Le second écueil est celui de se dire que, si on réfléchit, on a forcément raison (ou du moins on a un avantage sur les "autres). Et/ou que toute réflexion implique un début de désobéissance en soi (ce qui reste a démontrer, sauf dans un contexte où le fait même de réfléchir est interdit : façon 1984).
Sauf a supposer qu'il y a une "fausse réflexion", une illusion de réflexion.
C'est pour cela que j'ai du mal avec le "paradigme orwellien" même si je lui reconnais d'immenses qualités (pas seulement littéraires), et tous les héros qui découlent de cet archétype du "seul éclairé" contre tous. Ce que j'appelerai le "glissement Randien", rapport aux héros d'Ayn Rand, de l'autre coté du spectre, mais suivant les mêmes logiques pouvoir/contre pouvoir.
Tu as bu Nino?
Tu réfléchis trop, Nino...
Et je dois m'inscrire en faux : on ne demande pas aux fonctionnaires de réfléchir, et il y a un terme révélateur pour les désigner : Agent. Etymologiquement, cela désigne celui qui agit, mais par glissement de sens, c'est devenu "celui qui exerce une fonction" 'd'où le mot "fonctionnaire". Dans aucun cas il n'est censé penser, car seul les "Décideurs" pensent, alors que les "Acteurs" ont la charge de faire appliquer ce que les "Décideurs" ont pensé, par les "Agents". J'en parle par expérience et par pragmatisme : si un Agent commence à penser, il biaise le système et ne fait pas long feu. Donc le texte résume très bien et illustre très bien cela.
@René : Tu travailles pour Disney qui représente les fonctionnaires comme des paresseux sous Tranxene dans Zootopia ?
Je suis fonctionnaire. Je n'ai pas l'impression d'être un "agent", c'est une réduction étymologique.
Je suis d'accord avec toi René pour dire une chose : nous ne sommes pas d'accord sur ce point.
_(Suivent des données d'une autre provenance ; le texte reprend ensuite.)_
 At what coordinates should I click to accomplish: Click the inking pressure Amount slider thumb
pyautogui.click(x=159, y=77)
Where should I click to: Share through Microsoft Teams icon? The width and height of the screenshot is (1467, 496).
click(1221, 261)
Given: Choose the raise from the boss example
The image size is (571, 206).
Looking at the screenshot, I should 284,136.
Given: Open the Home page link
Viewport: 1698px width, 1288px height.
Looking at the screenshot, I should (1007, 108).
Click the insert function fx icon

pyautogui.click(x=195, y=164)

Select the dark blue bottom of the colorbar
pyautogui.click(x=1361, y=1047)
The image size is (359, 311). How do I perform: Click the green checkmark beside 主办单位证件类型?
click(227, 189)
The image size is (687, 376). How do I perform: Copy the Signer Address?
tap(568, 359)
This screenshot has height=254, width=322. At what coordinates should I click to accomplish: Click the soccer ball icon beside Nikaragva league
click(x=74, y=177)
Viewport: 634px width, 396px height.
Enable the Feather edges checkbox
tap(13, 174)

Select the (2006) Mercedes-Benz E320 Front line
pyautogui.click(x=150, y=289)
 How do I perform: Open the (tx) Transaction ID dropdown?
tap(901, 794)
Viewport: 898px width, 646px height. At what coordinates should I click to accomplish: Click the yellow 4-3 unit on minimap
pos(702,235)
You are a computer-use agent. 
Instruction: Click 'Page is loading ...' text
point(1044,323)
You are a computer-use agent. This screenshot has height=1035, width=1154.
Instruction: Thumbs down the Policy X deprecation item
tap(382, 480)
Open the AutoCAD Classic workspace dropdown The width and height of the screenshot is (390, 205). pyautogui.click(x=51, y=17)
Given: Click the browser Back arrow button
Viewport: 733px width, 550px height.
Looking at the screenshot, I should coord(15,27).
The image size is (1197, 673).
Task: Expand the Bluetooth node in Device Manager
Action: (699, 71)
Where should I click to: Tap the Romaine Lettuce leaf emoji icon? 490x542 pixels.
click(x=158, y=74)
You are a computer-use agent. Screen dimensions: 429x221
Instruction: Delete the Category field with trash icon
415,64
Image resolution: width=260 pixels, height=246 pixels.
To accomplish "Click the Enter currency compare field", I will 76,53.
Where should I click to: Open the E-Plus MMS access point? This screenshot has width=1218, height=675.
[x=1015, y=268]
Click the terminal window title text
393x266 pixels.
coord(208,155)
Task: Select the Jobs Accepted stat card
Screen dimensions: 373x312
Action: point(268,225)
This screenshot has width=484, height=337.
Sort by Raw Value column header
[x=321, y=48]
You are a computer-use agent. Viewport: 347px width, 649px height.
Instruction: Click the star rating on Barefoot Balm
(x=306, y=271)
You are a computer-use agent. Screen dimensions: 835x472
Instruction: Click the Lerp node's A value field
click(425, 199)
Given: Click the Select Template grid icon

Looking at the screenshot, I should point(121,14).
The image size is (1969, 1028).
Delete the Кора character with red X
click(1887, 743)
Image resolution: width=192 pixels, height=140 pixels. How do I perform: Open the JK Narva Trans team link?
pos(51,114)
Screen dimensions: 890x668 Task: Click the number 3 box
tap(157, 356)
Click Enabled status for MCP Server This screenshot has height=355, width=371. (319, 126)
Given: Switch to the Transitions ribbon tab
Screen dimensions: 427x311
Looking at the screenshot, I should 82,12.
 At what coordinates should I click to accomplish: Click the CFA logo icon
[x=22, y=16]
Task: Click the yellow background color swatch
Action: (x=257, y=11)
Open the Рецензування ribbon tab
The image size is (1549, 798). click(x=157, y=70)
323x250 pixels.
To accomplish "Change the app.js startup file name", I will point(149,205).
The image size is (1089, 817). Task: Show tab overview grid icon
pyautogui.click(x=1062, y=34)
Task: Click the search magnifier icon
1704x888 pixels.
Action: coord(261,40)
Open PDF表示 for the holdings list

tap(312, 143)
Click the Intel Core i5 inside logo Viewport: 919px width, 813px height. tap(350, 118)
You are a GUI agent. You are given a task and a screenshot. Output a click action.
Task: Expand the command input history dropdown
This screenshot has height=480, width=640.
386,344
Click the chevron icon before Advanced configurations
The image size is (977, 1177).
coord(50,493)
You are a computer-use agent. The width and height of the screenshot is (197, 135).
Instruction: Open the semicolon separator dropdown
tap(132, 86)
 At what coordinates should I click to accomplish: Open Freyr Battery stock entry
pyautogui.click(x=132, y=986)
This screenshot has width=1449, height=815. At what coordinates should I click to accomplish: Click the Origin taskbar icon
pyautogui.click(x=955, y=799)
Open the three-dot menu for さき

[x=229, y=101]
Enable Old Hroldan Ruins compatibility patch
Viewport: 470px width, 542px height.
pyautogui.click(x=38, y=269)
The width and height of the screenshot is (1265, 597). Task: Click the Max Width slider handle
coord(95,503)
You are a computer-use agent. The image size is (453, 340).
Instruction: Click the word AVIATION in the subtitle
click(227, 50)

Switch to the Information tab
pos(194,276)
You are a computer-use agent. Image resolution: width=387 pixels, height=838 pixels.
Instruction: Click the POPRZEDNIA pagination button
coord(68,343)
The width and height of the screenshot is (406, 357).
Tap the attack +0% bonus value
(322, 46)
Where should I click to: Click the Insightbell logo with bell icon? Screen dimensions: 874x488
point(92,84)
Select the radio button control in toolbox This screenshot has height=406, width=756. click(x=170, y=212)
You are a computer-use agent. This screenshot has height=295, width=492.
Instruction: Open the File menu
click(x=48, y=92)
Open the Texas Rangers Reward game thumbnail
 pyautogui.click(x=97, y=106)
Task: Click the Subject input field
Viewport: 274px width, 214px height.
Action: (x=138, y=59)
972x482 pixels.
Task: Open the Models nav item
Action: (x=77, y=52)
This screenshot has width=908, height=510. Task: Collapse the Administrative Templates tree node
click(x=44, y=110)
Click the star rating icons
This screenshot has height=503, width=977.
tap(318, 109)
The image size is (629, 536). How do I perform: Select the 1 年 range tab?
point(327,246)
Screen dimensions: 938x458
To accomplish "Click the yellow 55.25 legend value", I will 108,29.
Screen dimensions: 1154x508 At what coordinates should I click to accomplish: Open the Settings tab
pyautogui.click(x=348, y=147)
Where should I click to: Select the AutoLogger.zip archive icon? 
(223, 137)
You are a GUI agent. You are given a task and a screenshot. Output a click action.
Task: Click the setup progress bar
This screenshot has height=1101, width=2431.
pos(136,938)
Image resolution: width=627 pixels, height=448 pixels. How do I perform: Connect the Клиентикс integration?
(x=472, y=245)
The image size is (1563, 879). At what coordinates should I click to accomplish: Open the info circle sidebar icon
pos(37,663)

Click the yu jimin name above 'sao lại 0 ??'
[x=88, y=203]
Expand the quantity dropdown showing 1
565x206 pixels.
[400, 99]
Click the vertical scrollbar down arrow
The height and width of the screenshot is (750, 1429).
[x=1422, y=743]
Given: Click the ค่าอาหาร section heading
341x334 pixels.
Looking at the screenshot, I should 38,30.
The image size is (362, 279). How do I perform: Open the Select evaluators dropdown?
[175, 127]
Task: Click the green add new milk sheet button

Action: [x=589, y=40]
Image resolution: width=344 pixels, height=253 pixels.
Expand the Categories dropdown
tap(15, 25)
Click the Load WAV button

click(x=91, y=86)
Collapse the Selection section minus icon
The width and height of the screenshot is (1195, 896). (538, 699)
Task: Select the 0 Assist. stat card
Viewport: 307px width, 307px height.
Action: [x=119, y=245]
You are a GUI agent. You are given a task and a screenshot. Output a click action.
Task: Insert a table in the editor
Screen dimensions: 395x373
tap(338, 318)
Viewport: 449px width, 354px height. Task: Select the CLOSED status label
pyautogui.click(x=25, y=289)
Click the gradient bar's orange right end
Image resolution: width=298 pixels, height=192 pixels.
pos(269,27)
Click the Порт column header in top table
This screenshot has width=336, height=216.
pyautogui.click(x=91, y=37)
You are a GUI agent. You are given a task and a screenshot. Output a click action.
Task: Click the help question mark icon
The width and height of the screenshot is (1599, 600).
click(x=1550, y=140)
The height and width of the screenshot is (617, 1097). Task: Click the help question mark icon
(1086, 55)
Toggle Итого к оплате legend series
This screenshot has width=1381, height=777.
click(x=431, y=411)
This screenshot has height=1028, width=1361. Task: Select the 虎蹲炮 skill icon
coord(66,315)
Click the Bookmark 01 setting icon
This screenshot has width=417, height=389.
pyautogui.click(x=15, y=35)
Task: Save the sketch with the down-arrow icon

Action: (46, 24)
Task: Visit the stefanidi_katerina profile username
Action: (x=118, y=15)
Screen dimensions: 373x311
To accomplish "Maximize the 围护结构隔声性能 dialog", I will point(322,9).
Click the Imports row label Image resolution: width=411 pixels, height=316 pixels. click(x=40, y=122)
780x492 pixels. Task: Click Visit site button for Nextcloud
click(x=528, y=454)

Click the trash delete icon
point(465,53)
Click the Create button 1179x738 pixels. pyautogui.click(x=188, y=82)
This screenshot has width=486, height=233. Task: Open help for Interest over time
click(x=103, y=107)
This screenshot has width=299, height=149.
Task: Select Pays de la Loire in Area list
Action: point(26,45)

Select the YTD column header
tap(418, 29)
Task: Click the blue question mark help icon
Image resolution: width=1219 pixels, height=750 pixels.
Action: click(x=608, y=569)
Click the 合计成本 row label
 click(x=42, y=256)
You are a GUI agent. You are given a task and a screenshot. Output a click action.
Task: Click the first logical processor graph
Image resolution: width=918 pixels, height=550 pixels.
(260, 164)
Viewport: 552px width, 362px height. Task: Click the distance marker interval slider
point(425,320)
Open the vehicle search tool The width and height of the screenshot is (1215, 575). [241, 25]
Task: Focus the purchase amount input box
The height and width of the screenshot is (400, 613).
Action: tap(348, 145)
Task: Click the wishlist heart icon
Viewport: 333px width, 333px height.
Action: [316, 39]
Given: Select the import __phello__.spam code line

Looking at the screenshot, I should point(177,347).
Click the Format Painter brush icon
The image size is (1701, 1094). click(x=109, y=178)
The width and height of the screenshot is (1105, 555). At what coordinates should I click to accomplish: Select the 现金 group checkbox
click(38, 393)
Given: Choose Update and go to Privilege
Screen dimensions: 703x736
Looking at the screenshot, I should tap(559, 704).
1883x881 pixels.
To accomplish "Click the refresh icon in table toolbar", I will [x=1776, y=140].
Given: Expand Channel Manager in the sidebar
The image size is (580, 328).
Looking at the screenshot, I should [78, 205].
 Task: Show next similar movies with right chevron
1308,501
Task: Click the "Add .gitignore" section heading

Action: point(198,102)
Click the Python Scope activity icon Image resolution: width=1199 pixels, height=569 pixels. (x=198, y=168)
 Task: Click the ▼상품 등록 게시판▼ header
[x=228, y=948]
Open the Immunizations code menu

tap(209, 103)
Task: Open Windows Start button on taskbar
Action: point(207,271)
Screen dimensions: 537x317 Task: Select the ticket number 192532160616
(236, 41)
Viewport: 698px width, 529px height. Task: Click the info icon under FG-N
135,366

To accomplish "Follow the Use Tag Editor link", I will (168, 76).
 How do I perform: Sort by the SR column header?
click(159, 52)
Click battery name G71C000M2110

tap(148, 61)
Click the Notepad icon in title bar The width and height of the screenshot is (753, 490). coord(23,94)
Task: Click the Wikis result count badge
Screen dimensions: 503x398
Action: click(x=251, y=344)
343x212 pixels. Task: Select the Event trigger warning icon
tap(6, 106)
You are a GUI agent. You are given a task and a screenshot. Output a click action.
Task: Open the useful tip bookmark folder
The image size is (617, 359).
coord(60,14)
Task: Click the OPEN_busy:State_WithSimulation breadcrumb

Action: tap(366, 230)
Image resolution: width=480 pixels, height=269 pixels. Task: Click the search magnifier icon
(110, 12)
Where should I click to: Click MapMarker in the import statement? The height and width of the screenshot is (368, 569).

Et j'y reviens c'est mon ressenti, j'ai trop vu de personnes se fourvoyer dans mon entourage en pensant qu'il suffisait de "réfléchir" pour réflechir.
@Lindsay : non à jeun mais un peu géné aux entournures sur les questions de "liberté de pensée" justement en utilisant, de manière je le reconnais un peu facile, Ayn Rand qui s'en retournerait dans sa tombe, rien qu'en s'imaginant citée sur la Zone !
Réfléchir pour réfléchir..en fait si t'as raison j'ai du boire à l'insu de mon plein gré. Je voulais dire réfléchir pour avoir raison. Un peu facile comme approche en littérature (dans la vraie vie aussi) a mon sens
Crois moi Nino, je connais bien ce milieu. Très bien même. En effet, il ne suffit pas de réfléchir pour avoir raison. Et les fonctionnaires réfléchissent beaucoup... pour appliquer ce qu'on leur demande d'appliquer, sans jamais rien remettre en question. C'est pourquoi l'administration ne fait jamais d'erreurs. Il y a parfois des "anomalies", le pire qu'il puisse arriver, c'est qu'il y ait eu un "dysfonctionnement", le tout toujours vite réparé ou effacé, mais jamais de fautes. Je te le répète, Nino, je connais très bien ce milieu.
Tu écoutes Nino, quand le monsieur il parle?
Lui il sait.
Ma femme est fonctionnaire et est beaucoup impliquée dans des processus d'amélioration continue pourtant. Sa mission évolue tout le temps par des retours de terrain.
Je vous souhaite d'avoir affaire à l'administration. De celles qui par exemple vous demandent votre relevé de carrière qu'elle seule possède par définition, et que vous devez lui demander, pour que vous puissiez lui renvoyer. Ne me faites pas rire.
Oui merci la zone !
j'ai tout compris et aussi sur le fait que dire que l'auteur a des petits soucis de concordance c'est manifestement de la critique superficielle qui prouve la aussi qu'on a rien compris au texte (puisque chaque texte a sa verité immanente) et qu'on ne fait que poser.
Allez je retourne à mes grands cimetières sous la lune essayer de continuer a rien comprendre.
:'(
Aux visiteurs qui seraient venus pour des textes : oui, en effet, vous vous êtes trompés, ici c'est le PMU, au revoir.
Je ne pense pas que qui que ce soit puisse s'exprimer au nom de la Zone à part Clacker qui a remporté les 5 dernières Saint-Con mais il très occupé car il est garé en double file depuis avril dernier.